| Work task |
Below are entries; tally how many lines hold the string "heading" and answer with only that figure.

*** Opening Provided data ***

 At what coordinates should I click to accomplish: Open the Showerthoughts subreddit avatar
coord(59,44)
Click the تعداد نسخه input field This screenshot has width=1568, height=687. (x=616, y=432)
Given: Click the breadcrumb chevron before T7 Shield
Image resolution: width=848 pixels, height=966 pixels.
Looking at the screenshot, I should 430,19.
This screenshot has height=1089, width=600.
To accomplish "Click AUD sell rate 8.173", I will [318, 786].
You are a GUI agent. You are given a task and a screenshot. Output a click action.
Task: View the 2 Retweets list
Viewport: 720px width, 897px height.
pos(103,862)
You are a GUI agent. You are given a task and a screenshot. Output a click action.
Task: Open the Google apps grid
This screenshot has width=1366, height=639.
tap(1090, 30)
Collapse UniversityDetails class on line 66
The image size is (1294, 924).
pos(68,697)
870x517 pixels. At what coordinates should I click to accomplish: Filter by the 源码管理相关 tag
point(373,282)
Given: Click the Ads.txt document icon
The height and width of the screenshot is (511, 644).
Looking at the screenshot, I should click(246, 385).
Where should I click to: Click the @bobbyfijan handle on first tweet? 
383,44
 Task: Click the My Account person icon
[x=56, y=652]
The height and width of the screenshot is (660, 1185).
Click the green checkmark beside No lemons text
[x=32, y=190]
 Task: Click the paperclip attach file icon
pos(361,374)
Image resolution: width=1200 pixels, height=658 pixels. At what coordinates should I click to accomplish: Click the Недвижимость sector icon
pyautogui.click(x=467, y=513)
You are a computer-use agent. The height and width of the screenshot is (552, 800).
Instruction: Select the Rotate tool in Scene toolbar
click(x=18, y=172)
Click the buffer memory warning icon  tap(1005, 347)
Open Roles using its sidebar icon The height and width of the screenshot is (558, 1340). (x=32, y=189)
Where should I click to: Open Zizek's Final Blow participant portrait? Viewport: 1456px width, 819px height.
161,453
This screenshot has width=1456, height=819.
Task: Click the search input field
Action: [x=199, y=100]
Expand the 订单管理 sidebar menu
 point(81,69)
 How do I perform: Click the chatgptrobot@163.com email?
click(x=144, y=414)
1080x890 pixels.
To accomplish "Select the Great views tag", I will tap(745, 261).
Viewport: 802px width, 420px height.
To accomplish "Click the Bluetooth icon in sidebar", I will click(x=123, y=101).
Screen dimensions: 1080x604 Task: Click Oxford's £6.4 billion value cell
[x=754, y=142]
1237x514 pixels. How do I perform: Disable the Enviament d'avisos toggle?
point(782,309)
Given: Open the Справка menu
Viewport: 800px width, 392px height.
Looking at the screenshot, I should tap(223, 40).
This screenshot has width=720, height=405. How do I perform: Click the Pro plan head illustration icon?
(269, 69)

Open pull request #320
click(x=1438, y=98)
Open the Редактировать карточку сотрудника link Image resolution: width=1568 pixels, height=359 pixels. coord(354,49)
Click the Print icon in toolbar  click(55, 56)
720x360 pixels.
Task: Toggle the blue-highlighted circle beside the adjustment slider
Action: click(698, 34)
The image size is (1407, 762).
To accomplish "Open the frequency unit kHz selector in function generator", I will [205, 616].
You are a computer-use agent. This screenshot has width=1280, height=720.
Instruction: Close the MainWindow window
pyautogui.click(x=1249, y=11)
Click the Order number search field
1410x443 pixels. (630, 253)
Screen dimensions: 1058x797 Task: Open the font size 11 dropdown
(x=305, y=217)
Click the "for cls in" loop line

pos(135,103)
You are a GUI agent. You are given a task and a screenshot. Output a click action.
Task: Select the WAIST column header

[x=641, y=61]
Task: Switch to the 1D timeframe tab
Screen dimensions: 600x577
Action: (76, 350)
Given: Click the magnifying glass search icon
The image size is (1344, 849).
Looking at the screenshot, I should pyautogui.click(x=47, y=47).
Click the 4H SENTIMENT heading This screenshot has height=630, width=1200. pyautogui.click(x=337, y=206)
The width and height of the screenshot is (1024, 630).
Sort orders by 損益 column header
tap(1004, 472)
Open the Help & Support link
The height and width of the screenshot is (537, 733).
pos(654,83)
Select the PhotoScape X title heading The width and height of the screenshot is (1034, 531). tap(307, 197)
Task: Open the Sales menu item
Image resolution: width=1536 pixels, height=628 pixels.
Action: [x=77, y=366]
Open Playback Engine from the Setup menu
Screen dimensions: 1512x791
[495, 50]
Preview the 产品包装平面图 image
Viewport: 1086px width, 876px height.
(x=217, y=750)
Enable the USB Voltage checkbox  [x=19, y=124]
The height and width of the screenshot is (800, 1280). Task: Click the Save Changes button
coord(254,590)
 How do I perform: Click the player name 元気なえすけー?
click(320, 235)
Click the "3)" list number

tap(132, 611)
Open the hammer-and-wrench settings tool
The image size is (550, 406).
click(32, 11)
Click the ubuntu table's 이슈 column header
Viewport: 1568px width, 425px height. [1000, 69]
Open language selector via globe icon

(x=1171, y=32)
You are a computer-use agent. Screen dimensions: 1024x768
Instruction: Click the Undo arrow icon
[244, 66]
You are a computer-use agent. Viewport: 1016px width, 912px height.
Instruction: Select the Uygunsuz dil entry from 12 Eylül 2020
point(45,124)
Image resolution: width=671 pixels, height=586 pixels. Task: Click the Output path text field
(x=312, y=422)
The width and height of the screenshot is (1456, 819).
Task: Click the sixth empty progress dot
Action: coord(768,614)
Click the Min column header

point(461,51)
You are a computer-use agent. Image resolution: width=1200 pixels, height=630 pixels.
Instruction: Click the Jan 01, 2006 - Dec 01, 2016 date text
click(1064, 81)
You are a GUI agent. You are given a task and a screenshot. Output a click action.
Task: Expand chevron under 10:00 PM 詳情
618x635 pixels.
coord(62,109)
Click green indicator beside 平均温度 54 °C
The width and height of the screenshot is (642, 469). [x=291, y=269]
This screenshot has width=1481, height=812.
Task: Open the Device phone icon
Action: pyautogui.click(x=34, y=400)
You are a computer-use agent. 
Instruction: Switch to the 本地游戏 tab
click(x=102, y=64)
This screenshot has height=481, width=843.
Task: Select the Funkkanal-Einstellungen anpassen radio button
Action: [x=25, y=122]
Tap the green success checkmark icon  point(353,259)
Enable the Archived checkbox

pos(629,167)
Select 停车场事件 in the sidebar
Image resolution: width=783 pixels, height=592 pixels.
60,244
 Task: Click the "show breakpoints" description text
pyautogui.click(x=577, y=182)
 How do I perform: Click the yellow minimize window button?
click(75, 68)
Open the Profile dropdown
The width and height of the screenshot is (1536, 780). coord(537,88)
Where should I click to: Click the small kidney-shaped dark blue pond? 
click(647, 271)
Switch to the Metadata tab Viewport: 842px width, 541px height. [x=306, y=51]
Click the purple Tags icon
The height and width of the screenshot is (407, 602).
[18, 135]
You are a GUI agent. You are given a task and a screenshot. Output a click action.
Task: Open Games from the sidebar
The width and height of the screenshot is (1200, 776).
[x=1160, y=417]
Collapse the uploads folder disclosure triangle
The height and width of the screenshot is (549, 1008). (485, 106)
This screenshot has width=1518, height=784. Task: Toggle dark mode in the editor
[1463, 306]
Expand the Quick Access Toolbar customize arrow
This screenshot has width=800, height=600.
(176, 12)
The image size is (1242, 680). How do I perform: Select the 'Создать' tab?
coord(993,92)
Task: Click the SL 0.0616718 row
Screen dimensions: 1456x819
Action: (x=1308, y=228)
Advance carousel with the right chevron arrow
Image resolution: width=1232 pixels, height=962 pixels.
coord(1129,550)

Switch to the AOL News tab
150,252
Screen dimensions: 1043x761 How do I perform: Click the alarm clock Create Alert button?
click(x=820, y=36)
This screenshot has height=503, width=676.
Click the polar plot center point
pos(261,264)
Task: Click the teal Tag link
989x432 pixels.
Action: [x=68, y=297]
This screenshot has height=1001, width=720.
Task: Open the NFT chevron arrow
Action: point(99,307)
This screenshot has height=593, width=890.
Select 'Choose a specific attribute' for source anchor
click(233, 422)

*** Closing Provided data ***

| Exercise response |
2